"It was all part of being there, showing the unaffiliated that bnei Torah can be fun, normal, and serious about Yiddishkeit at the same time"
As told to Yosef Herz
There’s a certain thrill in planning the “best summer ever,” whether that means an adventurous cross-country road trip, having a blast in camp as one of the cool staffers, or some exotic vacation destination. But sometimes the greatest opportunities are the ones that aren’t even about you. What happens when you spend your summer in the service of others?
Efraim Blau, 24, Lakewood, New Jersey
Summer spent in: Charlotte, North Carolina
“In such an environment of desire for growth, we had no choice but to hone our skills”
Having grown up in an enclave of Torah Jews, my exposure to non-Orthodox Jews was limited to a few general studies teachers in school. I was frum, surrounded by frum neighbors, and living in a frum community. Torah was our way of life and even when we questioned it, it was not so much asking why as it was asking what.
Joining Torah Umesorah’s SEED program in Charlotte, North Carolina, was eye-opening. Charlotte is a nice, quaint community, but not exactly a religious hub. A devoted husband and wife team, Rabbi and Rebbetzin Chanoch Oppenheim, serve as leaders of the Charlotte Torah Center, the town’s Orthodox shul and Jewish learning center. They welcomed us — a group of six yeshivah bochurim who were starting to doubt why we were 500 miles away from our friends who were surely enjoying their summer in the Catskills — into their shul and introduced us to the community members who showed up.
I remember the first Shacharis we had in Charlotte. We took out the sefer Torah to lein that week’s parshah. We were up to Sefer Devarim while the sefer Torah was still in the middle of Vayikra. We knew it was time to jump in, joining Rabbi Oppenheim’s night seder learning program for men who were willing to participate. I thought we would be the ones teaching and mentoring, but we gained so much from watching the community members.
For us, Shabbos always came after Friday — it was a fact of life. For these folks, just being introduced to Yiddishkeit, they saw it as a real gift, and they didn’t take it for granted. They soaked it in, treasuring every moment of the packed seudos hosted by Rabbi and Rebbetzin Oppenheim. We met people who were making extraordinary sacrifices to be able to keep Shabbos properly. I recall a woman who was thirsting for Yiddishkeit, but her husband wanted nothing to do with it. She and her daughter moved out of their house every weekend so they could properly observe Shabbos and were in the midst of turning over their entire life for one we’d always taken for granted.
In such an environment of desire for growth, we had no choice but to hone our skills. We sang, leined, led the Shabbos tefillos, and spoke by the meals. It was sort of what some of our friends were doing at their camp’s talent shows, but without the laughs. We were forced to think creatively, articulate appropriate messages, and take initiatives.
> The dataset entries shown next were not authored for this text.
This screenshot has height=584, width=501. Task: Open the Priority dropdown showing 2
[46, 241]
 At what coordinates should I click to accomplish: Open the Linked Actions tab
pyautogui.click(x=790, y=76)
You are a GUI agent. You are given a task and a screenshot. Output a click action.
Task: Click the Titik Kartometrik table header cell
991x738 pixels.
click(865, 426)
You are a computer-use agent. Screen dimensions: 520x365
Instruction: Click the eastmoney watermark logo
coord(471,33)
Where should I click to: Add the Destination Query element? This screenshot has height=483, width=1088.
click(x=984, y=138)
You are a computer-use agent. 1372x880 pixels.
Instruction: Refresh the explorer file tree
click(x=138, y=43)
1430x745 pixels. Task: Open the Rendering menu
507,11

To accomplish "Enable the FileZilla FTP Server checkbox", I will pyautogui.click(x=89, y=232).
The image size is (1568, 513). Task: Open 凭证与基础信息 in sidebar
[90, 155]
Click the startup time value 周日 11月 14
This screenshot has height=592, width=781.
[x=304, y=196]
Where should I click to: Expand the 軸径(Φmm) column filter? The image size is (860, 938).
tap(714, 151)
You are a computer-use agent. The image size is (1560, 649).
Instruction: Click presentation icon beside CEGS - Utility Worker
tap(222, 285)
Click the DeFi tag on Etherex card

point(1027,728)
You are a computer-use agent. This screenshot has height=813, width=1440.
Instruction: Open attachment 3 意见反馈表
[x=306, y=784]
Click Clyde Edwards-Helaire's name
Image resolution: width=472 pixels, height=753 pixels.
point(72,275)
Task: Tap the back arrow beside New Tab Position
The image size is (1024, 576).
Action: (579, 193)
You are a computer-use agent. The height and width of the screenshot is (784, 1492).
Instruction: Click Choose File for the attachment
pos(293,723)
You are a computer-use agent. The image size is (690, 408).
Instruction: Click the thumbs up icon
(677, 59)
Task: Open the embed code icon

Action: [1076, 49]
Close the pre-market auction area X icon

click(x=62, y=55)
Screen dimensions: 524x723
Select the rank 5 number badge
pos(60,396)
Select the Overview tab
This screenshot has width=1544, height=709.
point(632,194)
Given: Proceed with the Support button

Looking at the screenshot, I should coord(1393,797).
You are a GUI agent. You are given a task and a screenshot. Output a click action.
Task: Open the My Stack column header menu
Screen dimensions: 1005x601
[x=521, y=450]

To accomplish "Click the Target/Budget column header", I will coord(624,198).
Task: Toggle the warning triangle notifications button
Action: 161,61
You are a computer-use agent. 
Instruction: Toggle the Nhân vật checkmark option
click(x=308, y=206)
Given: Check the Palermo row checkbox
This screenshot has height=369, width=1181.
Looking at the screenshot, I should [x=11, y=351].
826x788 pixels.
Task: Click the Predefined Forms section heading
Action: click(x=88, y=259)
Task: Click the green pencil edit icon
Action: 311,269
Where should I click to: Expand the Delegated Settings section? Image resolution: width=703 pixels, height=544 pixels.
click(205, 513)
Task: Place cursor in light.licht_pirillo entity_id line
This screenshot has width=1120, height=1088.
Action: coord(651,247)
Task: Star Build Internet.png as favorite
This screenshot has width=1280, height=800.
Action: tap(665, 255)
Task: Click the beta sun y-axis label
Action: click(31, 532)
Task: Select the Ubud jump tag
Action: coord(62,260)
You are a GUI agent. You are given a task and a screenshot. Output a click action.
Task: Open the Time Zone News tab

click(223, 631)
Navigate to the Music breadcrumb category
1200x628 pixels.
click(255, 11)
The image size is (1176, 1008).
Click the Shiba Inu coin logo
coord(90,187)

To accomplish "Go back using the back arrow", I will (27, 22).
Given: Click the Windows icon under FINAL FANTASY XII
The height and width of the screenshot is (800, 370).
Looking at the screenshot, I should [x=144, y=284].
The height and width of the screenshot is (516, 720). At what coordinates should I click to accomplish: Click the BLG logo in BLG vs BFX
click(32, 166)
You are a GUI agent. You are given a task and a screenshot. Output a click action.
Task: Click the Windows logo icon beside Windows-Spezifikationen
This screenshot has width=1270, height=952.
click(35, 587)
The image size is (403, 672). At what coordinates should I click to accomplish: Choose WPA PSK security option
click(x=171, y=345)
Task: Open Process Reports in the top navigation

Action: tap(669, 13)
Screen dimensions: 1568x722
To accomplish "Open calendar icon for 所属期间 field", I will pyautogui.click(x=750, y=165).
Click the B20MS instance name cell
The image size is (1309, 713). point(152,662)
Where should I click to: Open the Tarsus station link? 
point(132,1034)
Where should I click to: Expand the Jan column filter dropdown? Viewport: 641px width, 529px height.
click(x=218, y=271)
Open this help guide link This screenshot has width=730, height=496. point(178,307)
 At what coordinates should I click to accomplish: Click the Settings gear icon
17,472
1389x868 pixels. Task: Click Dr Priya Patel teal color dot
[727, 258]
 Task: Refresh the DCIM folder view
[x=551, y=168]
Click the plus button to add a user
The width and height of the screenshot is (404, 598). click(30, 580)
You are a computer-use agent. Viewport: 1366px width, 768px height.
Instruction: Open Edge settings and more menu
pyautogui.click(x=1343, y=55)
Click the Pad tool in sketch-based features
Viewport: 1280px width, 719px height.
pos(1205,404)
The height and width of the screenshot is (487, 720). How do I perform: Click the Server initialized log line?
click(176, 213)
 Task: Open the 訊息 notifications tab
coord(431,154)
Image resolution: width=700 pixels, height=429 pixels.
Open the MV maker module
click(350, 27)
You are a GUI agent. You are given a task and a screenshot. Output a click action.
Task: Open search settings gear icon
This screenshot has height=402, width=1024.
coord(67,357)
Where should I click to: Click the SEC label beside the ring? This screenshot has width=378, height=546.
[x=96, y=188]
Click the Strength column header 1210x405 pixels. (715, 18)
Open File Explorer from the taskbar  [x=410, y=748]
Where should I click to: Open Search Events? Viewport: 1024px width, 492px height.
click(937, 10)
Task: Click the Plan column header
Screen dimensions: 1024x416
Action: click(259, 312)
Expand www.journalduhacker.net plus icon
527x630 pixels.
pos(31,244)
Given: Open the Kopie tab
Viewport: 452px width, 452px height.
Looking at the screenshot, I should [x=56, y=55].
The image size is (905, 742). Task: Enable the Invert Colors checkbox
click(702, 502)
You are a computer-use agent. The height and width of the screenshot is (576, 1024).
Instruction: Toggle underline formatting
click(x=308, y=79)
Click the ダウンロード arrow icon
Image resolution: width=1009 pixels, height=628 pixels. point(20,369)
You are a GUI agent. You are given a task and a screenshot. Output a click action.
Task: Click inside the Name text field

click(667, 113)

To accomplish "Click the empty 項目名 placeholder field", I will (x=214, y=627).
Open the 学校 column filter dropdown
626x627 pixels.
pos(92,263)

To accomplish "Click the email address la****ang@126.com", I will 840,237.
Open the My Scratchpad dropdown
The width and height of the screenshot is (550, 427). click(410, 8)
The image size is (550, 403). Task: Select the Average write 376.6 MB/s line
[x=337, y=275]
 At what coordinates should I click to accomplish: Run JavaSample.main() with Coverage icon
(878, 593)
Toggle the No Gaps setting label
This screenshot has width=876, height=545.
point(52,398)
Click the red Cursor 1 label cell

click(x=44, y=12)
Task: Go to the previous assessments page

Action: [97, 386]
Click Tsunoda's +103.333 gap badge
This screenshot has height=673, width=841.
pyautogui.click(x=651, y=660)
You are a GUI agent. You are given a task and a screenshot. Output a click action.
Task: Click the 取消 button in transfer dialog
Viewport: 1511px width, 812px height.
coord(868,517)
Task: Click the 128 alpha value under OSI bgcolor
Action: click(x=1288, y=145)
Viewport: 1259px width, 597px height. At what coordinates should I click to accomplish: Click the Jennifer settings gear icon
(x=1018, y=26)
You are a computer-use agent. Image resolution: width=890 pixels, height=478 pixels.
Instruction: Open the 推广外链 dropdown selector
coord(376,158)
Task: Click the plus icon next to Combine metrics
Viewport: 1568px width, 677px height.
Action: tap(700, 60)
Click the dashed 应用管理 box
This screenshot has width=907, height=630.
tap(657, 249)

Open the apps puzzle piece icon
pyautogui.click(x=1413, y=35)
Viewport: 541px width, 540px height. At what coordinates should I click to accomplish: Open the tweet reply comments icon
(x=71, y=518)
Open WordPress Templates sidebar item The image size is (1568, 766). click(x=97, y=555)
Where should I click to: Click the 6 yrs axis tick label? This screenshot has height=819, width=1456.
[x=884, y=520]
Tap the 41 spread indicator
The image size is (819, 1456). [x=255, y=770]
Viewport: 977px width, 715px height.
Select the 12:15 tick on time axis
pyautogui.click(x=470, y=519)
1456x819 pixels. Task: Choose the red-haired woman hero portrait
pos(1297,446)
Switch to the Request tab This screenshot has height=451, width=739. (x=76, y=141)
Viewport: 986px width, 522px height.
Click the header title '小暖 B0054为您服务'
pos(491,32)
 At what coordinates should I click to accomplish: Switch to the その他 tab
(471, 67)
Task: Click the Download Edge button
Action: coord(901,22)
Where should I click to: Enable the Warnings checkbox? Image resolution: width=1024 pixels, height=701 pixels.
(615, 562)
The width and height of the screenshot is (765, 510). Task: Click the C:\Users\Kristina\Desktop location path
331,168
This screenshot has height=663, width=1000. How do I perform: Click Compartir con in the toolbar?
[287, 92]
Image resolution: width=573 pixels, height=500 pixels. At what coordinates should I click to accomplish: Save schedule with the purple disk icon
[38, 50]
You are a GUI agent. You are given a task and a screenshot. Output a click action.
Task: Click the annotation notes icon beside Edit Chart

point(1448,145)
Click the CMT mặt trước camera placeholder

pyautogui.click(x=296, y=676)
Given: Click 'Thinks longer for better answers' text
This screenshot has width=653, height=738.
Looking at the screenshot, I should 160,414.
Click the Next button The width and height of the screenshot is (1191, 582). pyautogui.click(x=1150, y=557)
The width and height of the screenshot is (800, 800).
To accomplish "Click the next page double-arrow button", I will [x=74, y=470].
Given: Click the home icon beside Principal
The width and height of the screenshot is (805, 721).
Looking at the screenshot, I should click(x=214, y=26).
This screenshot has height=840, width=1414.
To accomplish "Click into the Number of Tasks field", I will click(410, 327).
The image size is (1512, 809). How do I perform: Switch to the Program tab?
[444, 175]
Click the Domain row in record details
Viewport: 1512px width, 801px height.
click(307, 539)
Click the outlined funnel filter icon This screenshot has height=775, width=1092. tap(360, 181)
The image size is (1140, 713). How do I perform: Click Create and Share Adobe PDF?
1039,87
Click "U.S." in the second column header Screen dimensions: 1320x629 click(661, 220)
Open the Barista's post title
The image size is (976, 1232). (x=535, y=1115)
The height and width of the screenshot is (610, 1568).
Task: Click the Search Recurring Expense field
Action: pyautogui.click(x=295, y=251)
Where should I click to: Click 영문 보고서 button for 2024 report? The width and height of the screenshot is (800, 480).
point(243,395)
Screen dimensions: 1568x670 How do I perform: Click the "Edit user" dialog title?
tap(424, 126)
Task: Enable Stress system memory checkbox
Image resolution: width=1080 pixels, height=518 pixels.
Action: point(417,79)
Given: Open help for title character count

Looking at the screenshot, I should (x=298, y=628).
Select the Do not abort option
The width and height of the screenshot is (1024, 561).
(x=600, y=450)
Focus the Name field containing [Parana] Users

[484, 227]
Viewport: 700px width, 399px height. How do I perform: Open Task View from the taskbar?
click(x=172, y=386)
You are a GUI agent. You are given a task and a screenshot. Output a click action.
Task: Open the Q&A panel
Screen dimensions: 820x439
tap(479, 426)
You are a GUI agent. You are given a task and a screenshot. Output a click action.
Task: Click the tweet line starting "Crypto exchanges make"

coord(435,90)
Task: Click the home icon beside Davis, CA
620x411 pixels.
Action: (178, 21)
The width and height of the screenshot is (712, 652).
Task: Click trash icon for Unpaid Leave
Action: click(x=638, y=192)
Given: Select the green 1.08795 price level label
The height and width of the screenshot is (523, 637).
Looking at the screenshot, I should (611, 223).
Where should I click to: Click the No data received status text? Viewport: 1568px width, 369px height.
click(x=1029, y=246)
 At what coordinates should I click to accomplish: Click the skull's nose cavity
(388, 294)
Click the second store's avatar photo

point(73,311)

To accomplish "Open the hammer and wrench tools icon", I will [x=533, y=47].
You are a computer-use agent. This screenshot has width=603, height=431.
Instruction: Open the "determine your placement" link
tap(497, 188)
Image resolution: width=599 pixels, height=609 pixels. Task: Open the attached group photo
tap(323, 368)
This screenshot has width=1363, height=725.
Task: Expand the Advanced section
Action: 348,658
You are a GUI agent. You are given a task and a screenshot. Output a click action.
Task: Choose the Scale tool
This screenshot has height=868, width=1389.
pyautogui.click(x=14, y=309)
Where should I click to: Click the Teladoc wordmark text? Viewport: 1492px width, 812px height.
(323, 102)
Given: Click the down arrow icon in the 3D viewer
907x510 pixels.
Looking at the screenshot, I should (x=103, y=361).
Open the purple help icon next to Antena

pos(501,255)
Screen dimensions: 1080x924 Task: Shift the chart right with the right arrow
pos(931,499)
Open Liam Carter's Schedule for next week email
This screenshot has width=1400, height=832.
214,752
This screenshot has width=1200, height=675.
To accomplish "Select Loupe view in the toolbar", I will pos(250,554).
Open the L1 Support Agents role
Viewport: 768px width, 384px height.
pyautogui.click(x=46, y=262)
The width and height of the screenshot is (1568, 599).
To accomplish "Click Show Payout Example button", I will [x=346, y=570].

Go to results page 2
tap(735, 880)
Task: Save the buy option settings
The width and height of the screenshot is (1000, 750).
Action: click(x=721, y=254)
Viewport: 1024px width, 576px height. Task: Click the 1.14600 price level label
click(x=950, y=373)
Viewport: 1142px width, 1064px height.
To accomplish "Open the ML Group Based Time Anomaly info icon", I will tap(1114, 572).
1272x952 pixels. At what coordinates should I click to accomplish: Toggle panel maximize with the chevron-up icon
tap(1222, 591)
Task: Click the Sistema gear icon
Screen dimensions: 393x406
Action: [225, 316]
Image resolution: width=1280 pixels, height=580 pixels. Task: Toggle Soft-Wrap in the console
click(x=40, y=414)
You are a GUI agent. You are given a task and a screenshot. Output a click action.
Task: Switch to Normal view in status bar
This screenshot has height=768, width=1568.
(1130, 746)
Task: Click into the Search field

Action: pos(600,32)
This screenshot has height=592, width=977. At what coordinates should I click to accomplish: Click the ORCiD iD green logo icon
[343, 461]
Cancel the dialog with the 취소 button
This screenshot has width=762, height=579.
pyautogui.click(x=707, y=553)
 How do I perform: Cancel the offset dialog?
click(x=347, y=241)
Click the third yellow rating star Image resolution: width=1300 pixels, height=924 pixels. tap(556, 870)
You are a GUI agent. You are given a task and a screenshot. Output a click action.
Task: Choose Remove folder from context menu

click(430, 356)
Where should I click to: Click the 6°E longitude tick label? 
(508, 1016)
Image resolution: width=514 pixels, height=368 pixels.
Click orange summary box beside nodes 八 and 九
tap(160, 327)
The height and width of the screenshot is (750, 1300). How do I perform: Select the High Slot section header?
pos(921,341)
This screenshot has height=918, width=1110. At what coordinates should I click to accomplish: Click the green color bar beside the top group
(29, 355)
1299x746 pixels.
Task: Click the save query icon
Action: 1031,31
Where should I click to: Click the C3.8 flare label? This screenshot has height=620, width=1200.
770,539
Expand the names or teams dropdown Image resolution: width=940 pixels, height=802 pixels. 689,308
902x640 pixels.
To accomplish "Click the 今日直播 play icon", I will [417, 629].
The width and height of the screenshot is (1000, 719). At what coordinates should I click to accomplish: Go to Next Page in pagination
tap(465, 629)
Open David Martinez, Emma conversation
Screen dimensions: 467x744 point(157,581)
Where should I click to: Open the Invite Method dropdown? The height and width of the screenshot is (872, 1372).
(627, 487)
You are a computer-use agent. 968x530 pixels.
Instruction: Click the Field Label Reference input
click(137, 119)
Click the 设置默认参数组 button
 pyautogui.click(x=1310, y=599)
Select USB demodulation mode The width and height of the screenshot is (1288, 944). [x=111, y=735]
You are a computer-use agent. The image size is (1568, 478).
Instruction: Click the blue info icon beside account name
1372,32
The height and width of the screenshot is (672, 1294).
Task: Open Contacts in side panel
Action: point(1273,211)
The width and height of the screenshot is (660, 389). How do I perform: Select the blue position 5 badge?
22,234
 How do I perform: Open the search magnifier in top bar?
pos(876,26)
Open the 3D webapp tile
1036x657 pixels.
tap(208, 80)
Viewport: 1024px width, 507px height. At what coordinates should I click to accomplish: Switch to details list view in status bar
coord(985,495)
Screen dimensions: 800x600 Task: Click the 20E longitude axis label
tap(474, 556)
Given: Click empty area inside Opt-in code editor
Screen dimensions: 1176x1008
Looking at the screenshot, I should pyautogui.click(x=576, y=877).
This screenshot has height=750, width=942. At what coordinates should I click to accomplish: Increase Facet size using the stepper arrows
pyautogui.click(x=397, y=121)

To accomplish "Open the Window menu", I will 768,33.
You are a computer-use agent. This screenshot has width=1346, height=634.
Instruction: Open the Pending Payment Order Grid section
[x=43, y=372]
We had a great time exploring all that North Carolina has to offer too, but it was all part of being there, showing the unaffiliated that bnei Torah can be fun, normal, and serious about Yiddishkeit at the same time. One starry evening toward the end of the summer, we knew it was all worth it. It was after four hours of intense singing, interspersed with personal thoughts and messages related to the holy words and how they pertain to our lives. The women were crying and the men were pretending not to, when a woman got up and made an impromptu announcement. When her own son gets older, she said, she wants him to attend a yeshivah.
We may have been far from the mountains, but that only heightened our soaring sense of achrayus for others who are waiting for us to come along and make a difference.